A retired union member who won his case to halt defendant company and pension fund’s deduction of union fees from his disability benefits to recoup a $26,000 overpayment, now wins attorney’s fees of $39,780.94 under the federal ERISA statute, because defendants’ breach of fiduciary duty made them culpable in the matter, in this case from the Big Stone Gap U.S. District Court.
For almost seven years, defendants, The Brink’s Company and The Brink’s Company Pension-Retirement Plan, failed to deduct the value of plaintiff’s union retirement benefits from his monthly disability benefits payments. This resulted in approximately $26,000 in overpayments. To rectify the error, in September 2005, the plan began deducting the union benefits from plaintiff’s monthly disability checks – projected to recoup the $26,000 overpaid with interest (a total of more than $50,000).
Plaintiff, under several different theories, claimed defendants had to cease both monthly deductions and repay the money already deducted.
On July 13, 2009, this court granted partial summary judgment to each side, finding that the monthly deductions for union benefits were reasonable and could continue, but defendants could not recover any of the $26,000 already paid because it resulted from a breach of their fiduciary duty of care.
Defendants were ordered to stop the deductions for overpayment and return the approximately $7,000 already deducted.
The pertinent factors weigh in favor of granting fees to plaintiff. While he concedes that defendants did not exhibit bad faith, it is nonetheless fair to conclude that this factor weighs in favor of a fee award because defendants’ behavior was culpable. A fiduciary breach is evidence of culpability.
Defendants are culpable, not for making the initial miscalculation, but in their failure to uncover it in a timely manner. The plan’s administrators first erred by failing to double-check, rather than “rubber stamp,” the benefits calculation. The benefits calculation represents the monthly income of plaintiff.

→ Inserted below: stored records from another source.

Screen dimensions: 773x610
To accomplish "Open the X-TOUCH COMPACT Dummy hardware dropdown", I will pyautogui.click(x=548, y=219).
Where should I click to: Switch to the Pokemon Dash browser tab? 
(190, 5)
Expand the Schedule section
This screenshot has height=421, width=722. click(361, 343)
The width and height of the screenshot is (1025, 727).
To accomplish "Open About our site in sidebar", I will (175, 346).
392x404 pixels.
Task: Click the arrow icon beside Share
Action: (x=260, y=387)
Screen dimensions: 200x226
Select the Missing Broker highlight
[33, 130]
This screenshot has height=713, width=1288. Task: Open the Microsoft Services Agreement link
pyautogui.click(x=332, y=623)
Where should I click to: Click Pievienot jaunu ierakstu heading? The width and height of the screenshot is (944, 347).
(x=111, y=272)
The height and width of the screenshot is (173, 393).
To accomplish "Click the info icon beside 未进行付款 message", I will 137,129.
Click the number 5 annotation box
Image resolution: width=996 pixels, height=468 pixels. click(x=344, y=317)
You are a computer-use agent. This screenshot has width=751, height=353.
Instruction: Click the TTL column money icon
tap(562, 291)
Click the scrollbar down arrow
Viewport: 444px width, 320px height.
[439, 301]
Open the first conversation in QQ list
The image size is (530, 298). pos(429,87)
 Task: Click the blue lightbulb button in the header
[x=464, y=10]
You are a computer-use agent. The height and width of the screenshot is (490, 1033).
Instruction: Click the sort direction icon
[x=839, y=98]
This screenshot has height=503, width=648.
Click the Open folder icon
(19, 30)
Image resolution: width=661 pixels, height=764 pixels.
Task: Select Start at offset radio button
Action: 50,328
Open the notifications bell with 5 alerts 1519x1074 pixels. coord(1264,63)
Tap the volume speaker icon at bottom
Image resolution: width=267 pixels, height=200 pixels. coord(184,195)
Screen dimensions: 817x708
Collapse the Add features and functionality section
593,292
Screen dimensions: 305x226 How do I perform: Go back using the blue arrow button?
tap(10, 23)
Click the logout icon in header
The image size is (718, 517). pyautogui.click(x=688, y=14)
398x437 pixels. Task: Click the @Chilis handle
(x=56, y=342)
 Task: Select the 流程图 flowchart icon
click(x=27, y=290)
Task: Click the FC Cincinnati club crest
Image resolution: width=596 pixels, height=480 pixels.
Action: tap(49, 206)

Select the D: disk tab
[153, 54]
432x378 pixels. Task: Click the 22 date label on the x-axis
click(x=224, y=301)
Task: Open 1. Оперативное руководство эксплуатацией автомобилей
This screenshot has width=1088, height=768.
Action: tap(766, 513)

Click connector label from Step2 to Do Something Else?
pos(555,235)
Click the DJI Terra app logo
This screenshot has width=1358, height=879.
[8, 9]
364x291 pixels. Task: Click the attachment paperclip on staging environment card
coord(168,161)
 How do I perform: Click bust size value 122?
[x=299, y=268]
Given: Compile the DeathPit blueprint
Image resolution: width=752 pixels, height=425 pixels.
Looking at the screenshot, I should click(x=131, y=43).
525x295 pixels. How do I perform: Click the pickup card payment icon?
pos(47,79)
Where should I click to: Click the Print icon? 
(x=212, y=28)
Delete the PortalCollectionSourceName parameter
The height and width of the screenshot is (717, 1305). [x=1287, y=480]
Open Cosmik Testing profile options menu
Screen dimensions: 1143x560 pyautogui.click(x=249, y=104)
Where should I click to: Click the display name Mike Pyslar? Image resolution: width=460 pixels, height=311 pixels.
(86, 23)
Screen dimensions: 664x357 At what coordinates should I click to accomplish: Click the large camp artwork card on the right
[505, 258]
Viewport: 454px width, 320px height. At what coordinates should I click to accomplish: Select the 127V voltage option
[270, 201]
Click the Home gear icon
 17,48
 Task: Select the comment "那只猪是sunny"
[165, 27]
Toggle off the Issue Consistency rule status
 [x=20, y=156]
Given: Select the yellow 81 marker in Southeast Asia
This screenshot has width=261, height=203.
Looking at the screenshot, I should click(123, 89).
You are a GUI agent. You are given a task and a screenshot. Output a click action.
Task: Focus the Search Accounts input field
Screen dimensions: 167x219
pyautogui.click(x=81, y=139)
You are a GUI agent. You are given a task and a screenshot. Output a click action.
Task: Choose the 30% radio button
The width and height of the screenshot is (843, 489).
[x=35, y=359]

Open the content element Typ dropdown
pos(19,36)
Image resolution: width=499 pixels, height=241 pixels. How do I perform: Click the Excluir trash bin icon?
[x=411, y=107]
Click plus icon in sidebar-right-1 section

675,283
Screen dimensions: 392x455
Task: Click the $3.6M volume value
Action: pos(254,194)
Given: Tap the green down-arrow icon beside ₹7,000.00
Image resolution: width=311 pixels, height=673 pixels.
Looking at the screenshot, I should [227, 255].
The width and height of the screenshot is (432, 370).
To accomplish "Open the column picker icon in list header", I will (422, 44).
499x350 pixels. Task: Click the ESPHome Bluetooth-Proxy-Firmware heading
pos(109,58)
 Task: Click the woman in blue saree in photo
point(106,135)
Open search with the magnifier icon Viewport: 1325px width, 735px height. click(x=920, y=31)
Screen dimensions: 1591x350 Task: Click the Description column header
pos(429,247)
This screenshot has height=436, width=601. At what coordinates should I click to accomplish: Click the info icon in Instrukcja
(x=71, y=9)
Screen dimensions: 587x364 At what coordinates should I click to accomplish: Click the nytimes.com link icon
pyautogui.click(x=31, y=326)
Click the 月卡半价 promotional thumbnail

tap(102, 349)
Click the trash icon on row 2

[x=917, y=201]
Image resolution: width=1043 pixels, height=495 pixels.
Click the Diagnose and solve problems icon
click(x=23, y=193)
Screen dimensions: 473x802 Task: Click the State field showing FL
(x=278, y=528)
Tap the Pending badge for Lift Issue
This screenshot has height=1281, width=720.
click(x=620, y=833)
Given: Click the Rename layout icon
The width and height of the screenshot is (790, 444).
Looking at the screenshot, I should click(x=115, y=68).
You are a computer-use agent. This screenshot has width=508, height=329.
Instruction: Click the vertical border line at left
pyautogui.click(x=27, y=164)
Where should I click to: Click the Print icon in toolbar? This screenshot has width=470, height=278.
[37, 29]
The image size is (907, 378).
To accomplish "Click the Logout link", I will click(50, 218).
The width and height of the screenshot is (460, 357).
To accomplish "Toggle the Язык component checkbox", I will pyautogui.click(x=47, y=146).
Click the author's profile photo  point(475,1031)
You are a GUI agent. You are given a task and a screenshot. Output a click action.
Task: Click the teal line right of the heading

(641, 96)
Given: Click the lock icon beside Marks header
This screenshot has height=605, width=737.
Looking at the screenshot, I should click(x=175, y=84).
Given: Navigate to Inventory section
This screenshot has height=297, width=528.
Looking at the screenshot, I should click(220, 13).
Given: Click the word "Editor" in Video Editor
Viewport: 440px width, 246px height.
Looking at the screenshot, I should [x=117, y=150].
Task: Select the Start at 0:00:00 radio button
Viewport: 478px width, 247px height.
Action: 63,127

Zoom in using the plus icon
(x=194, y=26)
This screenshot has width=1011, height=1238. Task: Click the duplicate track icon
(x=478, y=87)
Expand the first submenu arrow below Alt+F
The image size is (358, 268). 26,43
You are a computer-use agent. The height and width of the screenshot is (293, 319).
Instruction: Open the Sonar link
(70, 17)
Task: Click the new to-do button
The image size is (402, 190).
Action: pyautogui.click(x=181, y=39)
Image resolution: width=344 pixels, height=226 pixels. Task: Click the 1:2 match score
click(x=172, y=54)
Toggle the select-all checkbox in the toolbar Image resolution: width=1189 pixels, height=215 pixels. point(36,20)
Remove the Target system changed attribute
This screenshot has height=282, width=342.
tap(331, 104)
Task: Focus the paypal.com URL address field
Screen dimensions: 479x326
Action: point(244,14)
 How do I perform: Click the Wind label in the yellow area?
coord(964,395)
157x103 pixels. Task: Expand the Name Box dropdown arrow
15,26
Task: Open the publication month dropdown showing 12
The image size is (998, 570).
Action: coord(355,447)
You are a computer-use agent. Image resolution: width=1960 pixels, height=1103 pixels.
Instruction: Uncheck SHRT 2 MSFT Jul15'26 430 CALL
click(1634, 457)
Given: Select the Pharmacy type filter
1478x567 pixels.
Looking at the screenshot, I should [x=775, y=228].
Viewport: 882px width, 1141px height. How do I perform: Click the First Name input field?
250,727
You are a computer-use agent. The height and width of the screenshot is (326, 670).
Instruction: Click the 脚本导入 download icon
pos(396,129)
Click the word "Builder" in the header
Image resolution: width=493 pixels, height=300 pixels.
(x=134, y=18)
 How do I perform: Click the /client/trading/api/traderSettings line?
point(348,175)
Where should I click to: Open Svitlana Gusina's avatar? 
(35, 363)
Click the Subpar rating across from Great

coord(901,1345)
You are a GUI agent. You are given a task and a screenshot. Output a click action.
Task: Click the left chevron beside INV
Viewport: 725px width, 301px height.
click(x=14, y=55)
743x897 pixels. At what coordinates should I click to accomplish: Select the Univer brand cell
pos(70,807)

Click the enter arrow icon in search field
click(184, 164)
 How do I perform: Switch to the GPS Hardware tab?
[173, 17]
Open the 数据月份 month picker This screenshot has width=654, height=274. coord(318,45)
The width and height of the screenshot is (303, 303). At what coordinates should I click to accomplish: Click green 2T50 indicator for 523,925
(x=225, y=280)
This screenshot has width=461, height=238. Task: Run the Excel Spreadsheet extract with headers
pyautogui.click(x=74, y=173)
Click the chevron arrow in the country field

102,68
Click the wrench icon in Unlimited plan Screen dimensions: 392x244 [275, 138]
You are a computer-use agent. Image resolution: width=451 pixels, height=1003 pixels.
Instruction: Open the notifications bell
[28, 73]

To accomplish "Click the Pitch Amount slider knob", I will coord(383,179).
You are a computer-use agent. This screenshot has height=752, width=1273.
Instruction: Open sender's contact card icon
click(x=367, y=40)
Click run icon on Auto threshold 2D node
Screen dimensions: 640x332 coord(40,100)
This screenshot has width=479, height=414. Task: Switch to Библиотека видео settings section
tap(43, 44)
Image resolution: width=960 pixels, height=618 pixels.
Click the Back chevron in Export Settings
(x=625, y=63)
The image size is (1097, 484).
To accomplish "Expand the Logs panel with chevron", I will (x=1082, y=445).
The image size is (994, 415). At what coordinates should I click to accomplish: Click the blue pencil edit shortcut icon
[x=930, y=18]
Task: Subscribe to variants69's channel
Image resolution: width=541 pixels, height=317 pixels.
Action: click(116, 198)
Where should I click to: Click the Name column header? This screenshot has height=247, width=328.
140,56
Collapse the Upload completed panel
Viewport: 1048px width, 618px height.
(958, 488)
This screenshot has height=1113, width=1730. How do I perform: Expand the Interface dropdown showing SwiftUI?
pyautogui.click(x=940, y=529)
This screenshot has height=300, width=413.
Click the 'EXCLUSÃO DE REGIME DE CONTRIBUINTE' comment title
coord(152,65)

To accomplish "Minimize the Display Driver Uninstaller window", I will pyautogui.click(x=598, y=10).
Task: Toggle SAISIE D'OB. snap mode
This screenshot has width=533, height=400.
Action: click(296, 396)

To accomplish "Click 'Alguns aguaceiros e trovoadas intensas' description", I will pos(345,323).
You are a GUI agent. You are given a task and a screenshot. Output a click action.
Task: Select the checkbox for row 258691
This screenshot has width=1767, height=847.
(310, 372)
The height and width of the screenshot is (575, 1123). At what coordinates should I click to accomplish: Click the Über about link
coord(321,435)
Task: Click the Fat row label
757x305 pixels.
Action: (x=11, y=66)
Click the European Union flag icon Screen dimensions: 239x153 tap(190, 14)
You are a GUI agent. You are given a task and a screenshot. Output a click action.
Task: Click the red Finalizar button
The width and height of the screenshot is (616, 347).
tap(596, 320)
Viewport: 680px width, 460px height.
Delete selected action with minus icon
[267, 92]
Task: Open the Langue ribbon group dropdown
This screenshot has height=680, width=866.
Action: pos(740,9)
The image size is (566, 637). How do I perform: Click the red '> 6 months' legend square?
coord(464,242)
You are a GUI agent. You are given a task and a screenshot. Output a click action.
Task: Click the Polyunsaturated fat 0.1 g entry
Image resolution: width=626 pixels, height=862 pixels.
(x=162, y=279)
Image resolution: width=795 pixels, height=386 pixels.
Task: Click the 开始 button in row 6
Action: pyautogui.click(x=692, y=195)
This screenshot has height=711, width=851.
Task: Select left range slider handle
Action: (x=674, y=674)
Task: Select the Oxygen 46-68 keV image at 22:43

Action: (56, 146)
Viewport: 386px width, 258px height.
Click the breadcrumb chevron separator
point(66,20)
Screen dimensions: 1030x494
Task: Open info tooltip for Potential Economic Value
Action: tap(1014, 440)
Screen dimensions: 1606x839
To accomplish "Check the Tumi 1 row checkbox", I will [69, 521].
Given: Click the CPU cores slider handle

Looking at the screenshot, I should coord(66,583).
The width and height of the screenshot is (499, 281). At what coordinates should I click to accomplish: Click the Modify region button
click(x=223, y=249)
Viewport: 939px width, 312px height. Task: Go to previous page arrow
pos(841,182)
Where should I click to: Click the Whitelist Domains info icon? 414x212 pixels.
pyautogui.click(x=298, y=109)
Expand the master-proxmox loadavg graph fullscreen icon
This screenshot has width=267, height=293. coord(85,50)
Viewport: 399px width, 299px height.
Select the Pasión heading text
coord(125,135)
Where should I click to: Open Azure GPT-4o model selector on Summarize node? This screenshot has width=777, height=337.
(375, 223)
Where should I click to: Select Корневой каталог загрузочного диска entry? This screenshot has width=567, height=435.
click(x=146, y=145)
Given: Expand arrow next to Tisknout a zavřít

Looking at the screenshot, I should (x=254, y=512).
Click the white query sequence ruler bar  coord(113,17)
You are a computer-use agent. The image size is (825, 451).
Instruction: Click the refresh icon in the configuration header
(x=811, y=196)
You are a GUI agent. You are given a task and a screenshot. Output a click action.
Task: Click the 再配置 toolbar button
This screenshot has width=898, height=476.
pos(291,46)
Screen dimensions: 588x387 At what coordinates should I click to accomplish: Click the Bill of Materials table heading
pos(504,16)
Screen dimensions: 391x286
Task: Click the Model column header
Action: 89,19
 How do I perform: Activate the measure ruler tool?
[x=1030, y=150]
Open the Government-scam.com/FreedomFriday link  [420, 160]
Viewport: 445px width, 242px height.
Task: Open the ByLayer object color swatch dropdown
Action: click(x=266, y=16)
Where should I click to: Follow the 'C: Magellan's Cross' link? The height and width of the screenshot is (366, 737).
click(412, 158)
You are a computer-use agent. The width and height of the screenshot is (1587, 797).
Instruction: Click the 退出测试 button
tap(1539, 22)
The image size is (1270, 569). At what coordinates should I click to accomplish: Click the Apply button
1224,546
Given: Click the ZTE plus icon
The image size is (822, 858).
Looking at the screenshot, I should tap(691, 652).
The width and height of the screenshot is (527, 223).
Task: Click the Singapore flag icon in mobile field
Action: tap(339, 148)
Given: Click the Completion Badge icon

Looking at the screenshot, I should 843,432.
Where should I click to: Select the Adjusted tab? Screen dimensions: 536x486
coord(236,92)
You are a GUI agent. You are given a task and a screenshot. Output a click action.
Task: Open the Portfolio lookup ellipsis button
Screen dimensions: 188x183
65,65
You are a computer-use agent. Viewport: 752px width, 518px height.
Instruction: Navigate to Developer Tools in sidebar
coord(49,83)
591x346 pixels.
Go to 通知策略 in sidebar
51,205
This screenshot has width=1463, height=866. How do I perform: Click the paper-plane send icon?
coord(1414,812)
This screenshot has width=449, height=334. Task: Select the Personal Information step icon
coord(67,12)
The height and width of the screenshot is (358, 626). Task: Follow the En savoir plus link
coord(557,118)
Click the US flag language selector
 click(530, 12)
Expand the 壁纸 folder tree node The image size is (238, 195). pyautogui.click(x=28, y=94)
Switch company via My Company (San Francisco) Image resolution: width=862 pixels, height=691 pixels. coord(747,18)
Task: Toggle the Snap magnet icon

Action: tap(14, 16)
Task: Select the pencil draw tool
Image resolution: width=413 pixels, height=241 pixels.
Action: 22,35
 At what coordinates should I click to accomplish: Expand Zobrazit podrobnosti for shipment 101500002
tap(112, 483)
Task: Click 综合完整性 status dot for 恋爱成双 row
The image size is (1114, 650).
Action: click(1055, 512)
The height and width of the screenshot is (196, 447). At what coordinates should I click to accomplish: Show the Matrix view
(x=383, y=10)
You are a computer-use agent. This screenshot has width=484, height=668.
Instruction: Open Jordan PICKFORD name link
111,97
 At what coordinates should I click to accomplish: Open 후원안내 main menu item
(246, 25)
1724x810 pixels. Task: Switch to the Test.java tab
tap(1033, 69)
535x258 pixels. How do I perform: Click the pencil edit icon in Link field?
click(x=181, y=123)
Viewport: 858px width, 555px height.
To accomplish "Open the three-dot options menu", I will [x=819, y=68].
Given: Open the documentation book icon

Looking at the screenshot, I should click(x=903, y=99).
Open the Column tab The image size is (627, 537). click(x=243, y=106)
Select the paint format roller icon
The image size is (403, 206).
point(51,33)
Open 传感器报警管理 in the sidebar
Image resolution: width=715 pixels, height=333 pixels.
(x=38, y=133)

This figure had (and has0 a significant economic impact on plaintiff and his ability to plan for the future. Therefore, the plan’s administrators owed it to plaintiff to check such an important calculation.
Plaintiff was not the only person who had his benefits miscalculated. For a period of time, plan administrators made the same mistake over and over again. In 2001, plan administrators finally discovered that they had failed to subtract retirement benefits from many participants’ monthly payments, but they chose not to perform a special review to immediately uncover the error. Their repeated gaffes – neglecting to double-check the original calculation, electing not to conduct a special review immediately after the mistake was discovered, and then missing the error in the following few annual review – resulted in plaintiff relying on the incorrect monthly benefit amount for nearly seven years. Consequently, defendants are culpable in this matter.
No one claims it would be a hardship for defendants to pay the fees, and awarding fees will serve as a deterrent to other benefits plan administrators. Plaintiff admitted he did not seek to benefit other plan participants, and this case did not resolve any significant legal ERISA issue.
The amount of monetary relief awarded in this case, approximately $7,000, is not enough to justify the cost of litigation. Therefore, if fees are not awarded, the next similarly situated beneficiary might be inhibited from litigating, and other plan administrators might be permitted to breach their fiduciary duties without consequence.
Plaintiff’s lawyer requests $39,780.94 in fees, a 43 percent reduction from the unadjusted lodestar figure of $69,921.25. This reduction is sufficient to discount for plaintiff’s limited success.
I find plaintiff is entitled to attorney’s fees of $39,780.94 and expenses of $3,794.55, while defendants are not entitled to attorney’s fees or costs.
Phillips v. The Brink’s Co. (Jones, J.) (Published) No. 2:08cv00031, Oct. 31, 2009; USDC at Big Stone Gap, Va. VLW 009-3-593, 15 pp.